PASSAGE FOR REVIEW:
========

Tuesday, April 2, 2013

Sad Travelogues

Mid-morning on Tuesday I was told my sister was dying. I was in my bedroom and the east and south were filled with sunlight. We are, if you're not ln Bloomington, having a week of lovely sunshine. Spring has not come early to us, and usually it comes with rain rain rain. This year, it's moved from cold to cool to cool and dry. I had ignored my Ipad all morning, and was in the bedroom retrieving it when I saw the message from my niece.

I had just had a conversation with Charles about how much I wanted to see my sister before I left for San Francisco this Saturday--but doubted I could drive. My right leg, vastly improved, is still a bit stiff and still appreciates being elevated more than pushing on an accelerator, not just for 2 miles around town, 60 miles to Indy but certainly more than 198 miles to Warsaw.

But who thinks when you look outside and it's sharp enough to hurt your eyes--the trees have no leaves to filter the light, and colors are all washed out, nothing absorbs the edge of the white-yellow sunlight; too, nothing takes the harshness of those words--my mother, your sister, my wife, is dying. Hospice says it may be now or never.

I rented an Optima, because I was afraid a Versa could not go fast enough. I proceeded to load that car. A humidity machine, a suction unit, drugs, food, clothes, drugs, supplies to address the possibilities, things for when other things go wrong, my panda pillow given to me in the hospital by Katie and Oner...it goes everywhere because my rump has so little padding these days.

My sister is the oldest in the family, I am the youngest. She had turned 14 the month before I was born, so I was simply an inconvenience, another one, the fifth. My memories of her as a child are sketchy, but there is one profound remembrance that I can't hold back. Matt and I, 6 and 4 at the time, took Barb's prom dress, a perfect beautiful piece of 60's couture, and we each put it on and ran around the yard in it. It was likely a typical Northern Indiana Spring in 1964, likely damp, and how the dress faired I can't say exactly--all I remember was the delightful freak out.

On November 20, 1966, my sister got married on my 6th birthday. I've gotten a lot of traction out of this for many years, a lot of howling and claims of emotional damage--and perhaps that IS what's wrong with me, it's possible. I was a ring bearer in a white jacket and snow fell, and to this day when it snows on my birthday I feel lucky, and chosen.

My sister has two daughters and 11 grandchildren and she has been married to Dale for 46 years. She has been a housewife, a continuing education student, and a librarian. She loved working at the library so much that even when she had lost 2/3rds of her body weight and could not chew, that's where she most wanted to be--and she only retired just prior to her last surgery, the one that was pitched to her as "this or hospice." Now there is hospice anyway.

I'd like to say that my sister will live but she won't--technically, none of us will We will find our eventuality and eventually, someone will get the call or text about us too. I would like you to know not that my sister was happy--I think she is and has been--but that she has lead a life that was both normal and exceptional like many of us.

========

WHAT TO PRODUCE: In the blog post "Sad Travelogues," on what date did the writer's sister get married?

========

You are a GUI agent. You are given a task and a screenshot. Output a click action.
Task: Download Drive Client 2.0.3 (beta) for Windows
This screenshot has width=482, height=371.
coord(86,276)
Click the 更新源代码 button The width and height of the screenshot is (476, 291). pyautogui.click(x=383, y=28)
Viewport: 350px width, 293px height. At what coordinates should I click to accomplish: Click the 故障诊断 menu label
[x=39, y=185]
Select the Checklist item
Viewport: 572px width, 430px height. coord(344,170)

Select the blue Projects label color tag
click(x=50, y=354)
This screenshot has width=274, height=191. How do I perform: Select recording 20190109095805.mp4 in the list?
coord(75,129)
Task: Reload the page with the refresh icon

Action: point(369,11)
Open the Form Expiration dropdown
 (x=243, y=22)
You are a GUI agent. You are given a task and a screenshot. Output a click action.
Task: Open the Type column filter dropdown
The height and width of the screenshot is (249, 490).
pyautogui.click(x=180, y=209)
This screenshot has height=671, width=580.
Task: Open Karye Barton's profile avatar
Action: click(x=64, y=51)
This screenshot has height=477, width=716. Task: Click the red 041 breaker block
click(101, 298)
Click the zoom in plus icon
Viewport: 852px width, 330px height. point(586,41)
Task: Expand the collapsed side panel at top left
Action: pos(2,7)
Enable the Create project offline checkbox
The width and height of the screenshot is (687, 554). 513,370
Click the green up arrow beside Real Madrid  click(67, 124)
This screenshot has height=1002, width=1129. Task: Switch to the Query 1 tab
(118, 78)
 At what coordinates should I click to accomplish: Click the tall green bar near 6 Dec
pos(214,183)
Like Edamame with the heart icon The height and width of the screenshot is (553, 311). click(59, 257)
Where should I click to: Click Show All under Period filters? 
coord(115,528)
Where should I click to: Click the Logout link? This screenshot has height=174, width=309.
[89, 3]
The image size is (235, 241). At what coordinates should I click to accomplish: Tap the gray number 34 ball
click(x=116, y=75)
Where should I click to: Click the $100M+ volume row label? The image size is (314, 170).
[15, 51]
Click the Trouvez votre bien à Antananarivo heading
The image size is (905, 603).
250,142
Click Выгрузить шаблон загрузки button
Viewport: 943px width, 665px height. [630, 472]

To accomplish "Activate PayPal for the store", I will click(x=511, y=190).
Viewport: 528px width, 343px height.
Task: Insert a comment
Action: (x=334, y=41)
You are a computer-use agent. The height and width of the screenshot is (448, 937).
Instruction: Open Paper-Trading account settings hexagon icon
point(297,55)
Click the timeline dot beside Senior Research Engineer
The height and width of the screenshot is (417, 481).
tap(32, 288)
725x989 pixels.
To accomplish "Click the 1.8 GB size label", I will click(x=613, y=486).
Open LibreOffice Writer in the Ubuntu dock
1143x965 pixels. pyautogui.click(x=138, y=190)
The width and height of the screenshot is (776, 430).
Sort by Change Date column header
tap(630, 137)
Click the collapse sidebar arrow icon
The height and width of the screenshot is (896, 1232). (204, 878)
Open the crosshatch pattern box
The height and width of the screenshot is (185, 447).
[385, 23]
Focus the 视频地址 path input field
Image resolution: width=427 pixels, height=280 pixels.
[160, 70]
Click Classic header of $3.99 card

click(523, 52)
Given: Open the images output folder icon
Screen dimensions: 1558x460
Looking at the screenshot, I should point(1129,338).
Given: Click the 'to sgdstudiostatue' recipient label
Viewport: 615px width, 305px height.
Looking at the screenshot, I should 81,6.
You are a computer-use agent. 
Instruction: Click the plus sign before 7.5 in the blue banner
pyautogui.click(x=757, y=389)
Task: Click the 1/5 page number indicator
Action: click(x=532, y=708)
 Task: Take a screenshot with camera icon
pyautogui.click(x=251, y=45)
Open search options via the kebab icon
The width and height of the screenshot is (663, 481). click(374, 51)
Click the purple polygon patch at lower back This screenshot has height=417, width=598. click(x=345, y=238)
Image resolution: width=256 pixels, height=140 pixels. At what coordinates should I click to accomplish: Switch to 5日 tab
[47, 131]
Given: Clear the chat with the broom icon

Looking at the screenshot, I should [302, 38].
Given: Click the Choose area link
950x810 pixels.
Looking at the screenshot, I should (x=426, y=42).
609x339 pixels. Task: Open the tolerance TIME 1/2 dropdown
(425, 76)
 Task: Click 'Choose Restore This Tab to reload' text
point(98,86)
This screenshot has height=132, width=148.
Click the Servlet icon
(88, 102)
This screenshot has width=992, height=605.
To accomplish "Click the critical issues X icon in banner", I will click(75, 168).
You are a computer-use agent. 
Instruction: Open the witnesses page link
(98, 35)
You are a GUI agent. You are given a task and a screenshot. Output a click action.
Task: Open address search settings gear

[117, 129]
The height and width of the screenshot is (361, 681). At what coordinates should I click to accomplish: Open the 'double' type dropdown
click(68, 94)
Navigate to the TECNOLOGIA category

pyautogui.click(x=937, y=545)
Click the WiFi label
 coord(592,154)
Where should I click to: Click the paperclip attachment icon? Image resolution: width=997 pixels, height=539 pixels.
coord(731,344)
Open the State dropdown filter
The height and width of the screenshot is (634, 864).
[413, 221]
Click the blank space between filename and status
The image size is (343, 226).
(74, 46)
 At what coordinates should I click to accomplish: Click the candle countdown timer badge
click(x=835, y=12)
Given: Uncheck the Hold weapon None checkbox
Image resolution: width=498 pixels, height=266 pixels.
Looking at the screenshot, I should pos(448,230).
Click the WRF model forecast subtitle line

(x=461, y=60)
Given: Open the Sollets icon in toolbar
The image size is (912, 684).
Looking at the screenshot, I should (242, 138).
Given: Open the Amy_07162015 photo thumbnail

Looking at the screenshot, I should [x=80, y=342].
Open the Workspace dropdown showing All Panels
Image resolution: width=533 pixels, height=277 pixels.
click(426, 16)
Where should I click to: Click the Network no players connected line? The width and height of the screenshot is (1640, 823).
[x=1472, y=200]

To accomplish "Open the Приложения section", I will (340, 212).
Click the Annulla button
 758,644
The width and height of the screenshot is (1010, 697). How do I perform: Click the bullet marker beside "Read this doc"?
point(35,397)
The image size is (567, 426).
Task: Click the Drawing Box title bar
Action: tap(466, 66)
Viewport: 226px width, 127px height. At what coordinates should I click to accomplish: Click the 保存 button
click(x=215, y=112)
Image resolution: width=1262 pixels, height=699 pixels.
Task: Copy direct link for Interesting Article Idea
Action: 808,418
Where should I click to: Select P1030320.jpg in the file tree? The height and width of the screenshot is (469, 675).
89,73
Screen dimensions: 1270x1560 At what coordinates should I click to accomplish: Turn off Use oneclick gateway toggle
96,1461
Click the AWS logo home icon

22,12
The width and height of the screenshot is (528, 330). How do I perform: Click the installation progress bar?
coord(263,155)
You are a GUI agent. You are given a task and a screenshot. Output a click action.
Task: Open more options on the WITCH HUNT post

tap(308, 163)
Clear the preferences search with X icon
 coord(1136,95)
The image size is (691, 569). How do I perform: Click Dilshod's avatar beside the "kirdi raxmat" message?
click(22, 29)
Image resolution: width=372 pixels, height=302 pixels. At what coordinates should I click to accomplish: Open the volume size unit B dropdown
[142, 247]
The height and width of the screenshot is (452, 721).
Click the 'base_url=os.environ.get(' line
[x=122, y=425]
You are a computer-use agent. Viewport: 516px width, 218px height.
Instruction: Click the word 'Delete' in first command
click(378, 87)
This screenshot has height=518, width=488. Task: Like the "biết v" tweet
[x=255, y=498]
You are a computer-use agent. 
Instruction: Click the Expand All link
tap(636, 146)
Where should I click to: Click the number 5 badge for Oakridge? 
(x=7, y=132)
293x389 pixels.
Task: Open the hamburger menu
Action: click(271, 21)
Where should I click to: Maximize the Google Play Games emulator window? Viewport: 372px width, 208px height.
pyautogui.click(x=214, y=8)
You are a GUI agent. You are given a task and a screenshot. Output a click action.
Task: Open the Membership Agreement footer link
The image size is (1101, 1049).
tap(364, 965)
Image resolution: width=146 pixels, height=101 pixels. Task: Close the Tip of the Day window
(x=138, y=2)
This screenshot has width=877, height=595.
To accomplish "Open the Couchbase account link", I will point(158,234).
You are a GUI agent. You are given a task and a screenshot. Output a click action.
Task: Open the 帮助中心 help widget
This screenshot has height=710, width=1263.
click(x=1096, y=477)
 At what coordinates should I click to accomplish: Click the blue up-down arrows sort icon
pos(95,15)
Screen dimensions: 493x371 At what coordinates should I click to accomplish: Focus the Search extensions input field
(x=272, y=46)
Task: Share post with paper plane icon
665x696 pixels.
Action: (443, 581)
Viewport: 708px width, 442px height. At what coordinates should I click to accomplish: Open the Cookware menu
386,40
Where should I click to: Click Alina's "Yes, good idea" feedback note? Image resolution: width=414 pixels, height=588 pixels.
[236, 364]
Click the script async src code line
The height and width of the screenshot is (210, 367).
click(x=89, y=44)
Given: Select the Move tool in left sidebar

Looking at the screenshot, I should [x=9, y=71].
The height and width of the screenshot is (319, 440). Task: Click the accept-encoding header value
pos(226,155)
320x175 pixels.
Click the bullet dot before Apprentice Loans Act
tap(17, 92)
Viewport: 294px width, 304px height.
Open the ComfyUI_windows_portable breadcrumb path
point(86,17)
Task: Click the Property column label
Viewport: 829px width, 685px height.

========

REPLY: November 20, 1966, the writer's 6th birthday.